Metal Gear Solid 20 lat temu debiutował w Europie
20 lat temu w Europie debiutowała gra, która zmieniła naszą branżę, pokazując szerokiej publice geniusz Hideo Kojimy. 20 lat temu do sprzedaży trafiło Metal Gear Solid.
Metal Gear Solid to gra, którą chyba nie trzeba nikomu przedstawiać. Hideo Kojima jako twórca dał się poznać już przy dwóch odsłonach Metal Gear oraz Policenauts, ale dopiero misja Solid Snake'a na Shadow Moses pozwoliła mu ugruntować swoją pozycję w branży.
Intro Metal Gear Solid odtworzone w Unreal Engine 4 wygląda obłędnie
Hideo dobrze wiedział, co chce zrobić. Inspiracje kinem były widoczne w reżyserii scenek, w dialogach oraz całej otoczce fabularnej, która oferowała wiele wątków, świetnie napisane postacie i zaskakujące zwroty akcji.

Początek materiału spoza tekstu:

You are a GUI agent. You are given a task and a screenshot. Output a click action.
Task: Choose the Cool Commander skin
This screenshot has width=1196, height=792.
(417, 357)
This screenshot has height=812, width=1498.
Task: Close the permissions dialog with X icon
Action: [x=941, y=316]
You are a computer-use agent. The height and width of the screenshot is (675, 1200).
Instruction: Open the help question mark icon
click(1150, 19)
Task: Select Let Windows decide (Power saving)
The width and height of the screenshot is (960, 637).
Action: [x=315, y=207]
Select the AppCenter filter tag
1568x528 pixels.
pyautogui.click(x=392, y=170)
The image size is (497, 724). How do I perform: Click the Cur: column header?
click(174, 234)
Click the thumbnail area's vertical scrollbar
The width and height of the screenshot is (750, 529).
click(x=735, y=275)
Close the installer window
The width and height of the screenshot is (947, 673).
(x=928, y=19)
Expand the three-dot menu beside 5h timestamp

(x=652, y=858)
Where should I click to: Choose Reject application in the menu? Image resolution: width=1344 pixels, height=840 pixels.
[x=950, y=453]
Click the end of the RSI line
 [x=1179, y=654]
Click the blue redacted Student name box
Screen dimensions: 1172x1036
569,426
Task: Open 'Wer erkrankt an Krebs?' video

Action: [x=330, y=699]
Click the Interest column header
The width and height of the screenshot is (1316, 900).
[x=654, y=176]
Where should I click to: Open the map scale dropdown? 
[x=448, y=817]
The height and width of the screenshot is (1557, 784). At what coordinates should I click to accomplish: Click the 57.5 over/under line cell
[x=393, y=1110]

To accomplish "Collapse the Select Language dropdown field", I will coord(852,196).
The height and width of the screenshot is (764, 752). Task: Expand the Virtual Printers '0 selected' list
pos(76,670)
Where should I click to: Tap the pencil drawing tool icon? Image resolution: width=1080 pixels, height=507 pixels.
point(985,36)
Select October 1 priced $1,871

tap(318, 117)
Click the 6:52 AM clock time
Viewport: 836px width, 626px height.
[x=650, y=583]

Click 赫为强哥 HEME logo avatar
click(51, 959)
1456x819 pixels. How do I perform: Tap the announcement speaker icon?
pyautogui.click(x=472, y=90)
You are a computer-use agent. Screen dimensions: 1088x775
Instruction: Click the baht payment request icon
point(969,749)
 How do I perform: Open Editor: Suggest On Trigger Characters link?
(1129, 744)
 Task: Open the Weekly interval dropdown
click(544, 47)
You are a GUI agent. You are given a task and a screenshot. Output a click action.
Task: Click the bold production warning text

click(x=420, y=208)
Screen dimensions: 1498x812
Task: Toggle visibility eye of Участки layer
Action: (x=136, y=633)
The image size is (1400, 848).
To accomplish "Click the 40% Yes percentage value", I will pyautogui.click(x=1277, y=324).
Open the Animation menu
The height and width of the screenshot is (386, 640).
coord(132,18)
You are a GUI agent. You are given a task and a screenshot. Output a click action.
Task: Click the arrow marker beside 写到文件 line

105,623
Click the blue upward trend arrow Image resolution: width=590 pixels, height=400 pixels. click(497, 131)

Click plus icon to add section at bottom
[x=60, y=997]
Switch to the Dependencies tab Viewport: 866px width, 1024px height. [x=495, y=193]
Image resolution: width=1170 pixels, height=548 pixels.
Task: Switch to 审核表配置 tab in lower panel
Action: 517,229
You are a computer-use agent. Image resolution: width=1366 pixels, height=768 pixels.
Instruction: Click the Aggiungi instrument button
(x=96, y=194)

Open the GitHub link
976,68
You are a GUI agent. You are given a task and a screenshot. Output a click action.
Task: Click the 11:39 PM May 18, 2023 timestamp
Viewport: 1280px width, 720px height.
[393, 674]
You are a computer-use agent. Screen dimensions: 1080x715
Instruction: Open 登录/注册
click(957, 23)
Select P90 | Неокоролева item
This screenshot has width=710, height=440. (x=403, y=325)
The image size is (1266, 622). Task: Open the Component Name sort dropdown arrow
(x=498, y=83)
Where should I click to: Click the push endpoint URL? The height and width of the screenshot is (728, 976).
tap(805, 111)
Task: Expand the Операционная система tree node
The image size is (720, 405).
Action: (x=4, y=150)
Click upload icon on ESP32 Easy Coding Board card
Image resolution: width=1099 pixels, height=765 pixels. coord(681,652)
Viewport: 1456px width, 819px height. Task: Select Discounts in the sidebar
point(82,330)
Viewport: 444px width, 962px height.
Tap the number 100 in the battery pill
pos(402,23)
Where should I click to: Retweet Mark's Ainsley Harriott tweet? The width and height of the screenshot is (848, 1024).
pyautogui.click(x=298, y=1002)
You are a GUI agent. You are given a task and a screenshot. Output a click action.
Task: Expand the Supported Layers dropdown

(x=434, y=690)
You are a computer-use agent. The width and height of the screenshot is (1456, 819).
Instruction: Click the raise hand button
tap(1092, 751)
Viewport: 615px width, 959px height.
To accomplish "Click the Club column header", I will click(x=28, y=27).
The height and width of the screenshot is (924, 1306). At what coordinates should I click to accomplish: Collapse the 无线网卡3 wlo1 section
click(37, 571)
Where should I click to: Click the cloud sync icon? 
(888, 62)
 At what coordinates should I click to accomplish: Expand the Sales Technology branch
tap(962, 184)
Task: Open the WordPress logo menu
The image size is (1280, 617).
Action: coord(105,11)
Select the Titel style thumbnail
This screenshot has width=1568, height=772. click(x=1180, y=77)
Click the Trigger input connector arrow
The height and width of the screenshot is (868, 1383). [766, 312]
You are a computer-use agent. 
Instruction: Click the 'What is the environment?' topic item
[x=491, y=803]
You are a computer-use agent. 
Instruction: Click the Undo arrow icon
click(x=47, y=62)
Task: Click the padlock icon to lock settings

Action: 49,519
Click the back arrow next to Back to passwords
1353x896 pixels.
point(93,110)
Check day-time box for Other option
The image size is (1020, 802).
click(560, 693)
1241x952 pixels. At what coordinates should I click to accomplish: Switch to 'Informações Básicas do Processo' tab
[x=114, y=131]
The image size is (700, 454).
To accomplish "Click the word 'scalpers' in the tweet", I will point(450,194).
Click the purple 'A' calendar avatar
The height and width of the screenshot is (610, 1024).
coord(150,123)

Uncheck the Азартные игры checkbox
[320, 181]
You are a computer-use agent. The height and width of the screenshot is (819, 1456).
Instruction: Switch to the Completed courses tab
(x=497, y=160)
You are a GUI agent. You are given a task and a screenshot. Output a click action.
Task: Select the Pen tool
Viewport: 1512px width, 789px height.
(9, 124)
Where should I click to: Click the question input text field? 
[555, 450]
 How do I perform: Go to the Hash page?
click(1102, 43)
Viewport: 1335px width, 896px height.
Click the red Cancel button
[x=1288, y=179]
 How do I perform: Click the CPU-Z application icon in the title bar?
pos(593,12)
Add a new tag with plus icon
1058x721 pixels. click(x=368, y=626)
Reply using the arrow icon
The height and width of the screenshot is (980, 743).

W dziedzinie rozgrywki Metal Gear Solid również nie odstępowało. Idealnie wyważone proporcje skradania się i strzelania, do tego coś, z czego później seria słynęła przez lata — dopieszczenie każdego detalu, często powodującego niedowierzanie. Kojima potrafił nawet sprawić, że nie wkurzaliśmy się na to, gdy kazano nam wrócić się pół gry, by ochłodzić kartę dostępu.
Metal Gear Solid zapamiętamy z klimatycznej ścieżki dźwiękowej, scenek chwytających za serce (śmierć Sniper Wolf czy ostatnie chwile Gray Foksa), rozmów przez Codec, z czym związana jest także antypiracka ochrona, gdyż ważny numer zapisano na tyle okładki z gry.
Tytuł doczekał się później wydania na PC-ty, a parę lat później kontrowersyjnego remake'u na GameCube'a - Metal Gear Solid: The Twin Snakes za którym stała ekipa Silicon Knights.
Jak wspominacie pierwszy, tak duży hit Hideo Kojimy?